С такими словами он мог бы обратиться к Дора, но слишком личное обращение не могло растопить лед в отношениях с новым руководством головного объединения, известного как «Эр-Франс». Кроме того, дата письма – 2 февраля 1934 года. Трудно было выбрать более неудачное время. Только двумя неделями ранее Эммануэль Шомье, директор отдела гражданской авиации министерства авиации, и Морис Ногес, назначенный управляющим «Аэропостали», погибли в авиационной катастрофе. Оба были друзьями Дора, а Шомье также стал другом Сент-Экзюпери.

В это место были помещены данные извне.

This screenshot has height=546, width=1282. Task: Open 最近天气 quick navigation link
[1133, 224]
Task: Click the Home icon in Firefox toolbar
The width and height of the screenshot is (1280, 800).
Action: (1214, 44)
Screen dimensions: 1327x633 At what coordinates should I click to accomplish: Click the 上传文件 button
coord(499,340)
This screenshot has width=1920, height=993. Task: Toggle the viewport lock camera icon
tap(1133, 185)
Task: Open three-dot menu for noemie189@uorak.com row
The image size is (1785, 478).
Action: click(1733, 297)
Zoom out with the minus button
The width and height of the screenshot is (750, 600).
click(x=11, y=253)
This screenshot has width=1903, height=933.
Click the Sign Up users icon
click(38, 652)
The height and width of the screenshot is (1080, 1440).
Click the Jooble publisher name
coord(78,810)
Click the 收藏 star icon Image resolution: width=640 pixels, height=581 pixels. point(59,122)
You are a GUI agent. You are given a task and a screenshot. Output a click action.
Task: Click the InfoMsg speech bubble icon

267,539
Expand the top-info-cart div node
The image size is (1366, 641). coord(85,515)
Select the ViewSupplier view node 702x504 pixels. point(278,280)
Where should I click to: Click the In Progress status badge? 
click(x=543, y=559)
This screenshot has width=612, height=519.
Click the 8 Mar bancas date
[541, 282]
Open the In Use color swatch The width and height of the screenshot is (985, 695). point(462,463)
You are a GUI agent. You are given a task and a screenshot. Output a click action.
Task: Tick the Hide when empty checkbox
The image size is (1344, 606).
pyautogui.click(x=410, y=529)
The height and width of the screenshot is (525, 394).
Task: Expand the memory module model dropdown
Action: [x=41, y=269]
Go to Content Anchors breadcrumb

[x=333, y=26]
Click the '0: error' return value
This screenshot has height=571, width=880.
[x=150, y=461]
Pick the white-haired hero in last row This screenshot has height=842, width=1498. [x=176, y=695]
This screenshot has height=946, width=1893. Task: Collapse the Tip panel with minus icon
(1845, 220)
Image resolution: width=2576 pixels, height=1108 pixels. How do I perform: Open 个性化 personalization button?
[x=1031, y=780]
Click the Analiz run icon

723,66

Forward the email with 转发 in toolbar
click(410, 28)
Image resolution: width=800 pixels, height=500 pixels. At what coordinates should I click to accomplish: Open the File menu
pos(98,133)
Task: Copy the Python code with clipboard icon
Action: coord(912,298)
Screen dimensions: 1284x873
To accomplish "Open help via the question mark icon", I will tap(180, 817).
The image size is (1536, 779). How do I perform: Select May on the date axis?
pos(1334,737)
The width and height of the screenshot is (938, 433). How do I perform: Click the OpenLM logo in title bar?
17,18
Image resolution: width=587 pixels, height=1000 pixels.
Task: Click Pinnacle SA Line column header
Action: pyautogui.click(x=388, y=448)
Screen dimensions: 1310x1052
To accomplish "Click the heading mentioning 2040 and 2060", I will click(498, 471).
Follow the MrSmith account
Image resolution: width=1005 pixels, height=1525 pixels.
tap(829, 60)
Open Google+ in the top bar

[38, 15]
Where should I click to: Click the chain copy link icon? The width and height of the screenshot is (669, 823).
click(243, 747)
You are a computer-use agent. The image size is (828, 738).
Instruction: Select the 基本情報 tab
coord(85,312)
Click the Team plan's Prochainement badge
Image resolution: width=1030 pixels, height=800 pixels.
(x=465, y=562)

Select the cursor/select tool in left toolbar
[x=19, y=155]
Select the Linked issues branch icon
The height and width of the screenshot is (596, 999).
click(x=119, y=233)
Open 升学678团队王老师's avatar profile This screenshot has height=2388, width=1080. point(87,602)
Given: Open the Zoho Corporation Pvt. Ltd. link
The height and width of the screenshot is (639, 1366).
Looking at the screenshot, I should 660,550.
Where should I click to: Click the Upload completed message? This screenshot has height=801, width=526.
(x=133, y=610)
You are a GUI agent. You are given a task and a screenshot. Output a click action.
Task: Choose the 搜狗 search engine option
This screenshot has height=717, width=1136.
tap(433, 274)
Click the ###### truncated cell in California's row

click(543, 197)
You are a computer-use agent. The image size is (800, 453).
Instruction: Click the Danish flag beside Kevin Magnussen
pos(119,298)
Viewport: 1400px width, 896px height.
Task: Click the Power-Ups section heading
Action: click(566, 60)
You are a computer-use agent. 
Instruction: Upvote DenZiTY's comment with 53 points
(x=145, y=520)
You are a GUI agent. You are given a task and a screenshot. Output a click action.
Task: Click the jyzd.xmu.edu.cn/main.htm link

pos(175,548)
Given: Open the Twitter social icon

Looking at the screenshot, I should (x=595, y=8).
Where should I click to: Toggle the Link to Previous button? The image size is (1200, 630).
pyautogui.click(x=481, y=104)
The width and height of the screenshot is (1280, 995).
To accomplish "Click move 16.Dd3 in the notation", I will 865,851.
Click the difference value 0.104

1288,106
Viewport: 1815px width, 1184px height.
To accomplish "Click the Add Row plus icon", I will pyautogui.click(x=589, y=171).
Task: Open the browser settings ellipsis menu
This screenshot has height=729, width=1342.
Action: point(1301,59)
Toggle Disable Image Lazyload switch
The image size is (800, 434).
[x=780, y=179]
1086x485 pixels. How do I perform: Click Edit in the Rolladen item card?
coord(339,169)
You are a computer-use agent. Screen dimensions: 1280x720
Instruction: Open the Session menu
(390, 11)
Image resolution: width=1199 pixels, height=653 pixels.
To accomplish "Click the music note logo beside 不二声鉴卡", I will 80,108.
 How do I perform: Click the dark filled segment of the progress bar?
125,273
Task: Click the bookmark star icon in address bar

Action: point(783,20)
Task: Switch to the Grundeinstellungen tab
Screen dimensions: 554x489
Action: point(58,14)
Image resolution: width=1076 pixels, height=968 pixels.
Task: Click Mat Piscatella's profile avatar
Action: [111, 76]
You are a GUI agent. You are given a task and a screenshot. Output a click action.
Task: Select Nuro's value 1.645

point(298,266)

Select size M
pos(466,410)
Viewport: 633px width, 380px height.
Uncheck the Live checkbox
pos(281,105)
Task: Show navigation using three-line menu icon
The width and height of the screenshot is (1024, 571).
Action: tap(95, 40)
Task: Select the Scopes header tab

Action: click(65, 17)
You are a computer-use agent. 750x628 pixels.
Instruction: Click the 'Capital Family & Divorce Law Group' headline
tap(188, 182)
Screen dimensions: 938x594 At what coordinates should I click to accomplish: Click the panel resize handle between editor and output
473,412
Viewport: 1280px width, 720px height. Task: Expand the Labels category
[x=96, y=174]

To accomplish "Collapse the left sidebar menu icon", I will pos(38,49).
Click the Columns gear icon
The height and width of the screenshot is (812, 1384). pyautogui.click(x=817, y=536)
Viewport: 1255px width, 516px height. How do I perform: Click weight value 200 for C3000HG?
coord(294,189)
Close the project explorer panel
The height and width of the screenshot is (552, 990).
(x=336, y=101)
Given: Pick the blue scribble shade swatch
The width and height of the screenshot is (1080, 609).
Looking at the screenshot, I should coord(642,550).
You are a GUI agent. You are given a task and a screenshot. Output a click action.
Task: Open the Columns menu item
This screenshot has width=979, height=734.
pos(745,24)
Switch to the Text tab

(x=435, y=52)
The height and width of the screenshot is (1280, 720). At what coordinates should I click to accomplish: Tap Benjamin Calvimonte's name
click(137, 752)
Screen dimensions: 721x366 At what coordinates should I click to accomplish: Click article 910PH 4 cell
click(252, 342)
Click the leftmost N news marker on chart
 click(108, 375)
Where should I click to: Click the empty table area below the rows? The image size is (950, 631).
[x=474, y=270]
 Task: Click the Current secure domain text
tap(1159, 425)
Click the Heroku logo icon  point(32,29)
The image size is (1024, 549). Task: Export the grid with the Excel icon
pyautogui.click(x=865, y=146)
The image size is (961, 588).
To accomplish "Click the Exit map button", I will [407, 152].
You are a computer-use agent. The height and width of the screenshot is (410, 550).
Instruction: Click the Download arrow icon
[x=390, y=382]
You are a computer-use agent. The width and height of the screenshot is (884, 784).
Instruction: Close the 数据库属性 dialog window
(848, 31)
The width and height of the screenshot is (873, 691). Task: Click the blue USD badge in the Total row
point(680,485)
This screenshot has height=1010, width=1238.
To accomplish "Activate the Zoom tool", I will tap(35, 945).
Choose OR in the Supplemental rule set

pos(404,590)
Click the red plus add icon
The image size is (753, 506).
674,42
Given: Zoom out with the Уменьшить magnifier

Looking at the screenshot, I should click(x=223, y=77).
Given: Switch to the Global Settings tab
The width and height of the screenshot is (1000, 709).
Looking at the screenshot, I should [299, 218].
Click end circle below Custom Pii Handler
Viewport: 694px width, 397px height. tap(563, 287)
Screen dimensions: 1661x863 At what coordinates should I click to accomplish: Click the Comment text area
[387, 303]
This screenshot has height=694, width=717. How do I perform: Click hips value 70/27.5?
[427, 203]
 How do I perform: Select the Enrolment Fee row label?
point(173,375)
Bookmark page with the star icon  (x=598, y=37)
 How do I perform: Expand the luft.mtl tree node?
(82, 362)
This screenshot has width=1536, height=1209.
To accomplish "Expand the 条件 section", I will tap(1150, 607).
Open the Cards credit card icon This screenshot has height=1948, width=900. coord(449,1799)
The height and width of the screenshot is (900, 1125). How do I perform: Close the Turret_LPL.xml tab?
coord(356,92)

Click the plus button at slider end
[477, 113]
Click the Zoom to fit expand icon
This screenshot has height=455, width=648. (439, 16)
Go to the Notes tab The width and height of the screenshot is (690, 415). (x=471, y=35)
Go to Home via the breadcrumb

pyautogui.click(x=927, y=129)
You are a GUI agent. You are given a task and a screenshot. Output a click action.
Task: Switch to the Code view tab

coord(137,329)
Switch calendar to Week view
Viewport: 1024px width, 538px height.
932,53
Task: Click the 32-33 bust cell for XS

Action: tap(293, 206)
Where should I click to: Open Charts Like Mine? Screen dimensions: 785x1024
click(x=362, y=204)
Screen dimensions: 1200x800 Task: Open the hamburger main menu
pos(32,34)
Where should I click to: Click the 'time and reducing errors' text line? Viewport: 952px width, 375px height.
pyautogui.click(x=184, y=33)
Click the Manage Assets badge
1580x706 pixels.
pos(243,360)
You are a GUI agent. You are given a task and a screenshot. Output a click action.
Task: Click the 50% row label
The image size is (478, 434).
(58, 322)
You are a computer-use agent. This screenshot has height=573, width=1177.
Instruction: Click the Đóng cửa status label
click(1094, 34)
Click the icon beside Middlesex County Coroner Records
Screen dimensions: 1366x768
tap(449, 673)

Дело усложнялось тем, что кабинет, в котором Пьер Кот снова стал министром авиации, теперь оказался охваченным кризисом, раскачивающим республику до основания, в то время как на том берегу Рейна все более и более дерзкий рейх начинал напрягать мускулы. В марте 1933 года, после пожара рейхстага, Гитлеру предоставили высшие полномочия; в октябре Германия вышла из Лиги Наций и покинула конференцию по разоружению в Женеве; и в тщательно манипулируемых ноябрьских выборах 90 процентов избирателей бросает избирательные бюллетени за нацистов. Столь же пугающим, как все более и более механизированное единство тевтонского соседа, было ужасное отсутствие единства Франции. Париж в течение одной осени стал свидетелем краха двух правительств, в то время как правые и левые депутаты продолжали бесконечное перетягивание каната, дискутируя по безнадежно расчлененному бюджету; и это встревожившее зрелище парламентского бессилия было затемнено рядом скандалов, достигающих высшей точки в деле Стависки, в январе 1934 года, в которое оказалось вовлеченным правительство Камиллы Чаутемпс.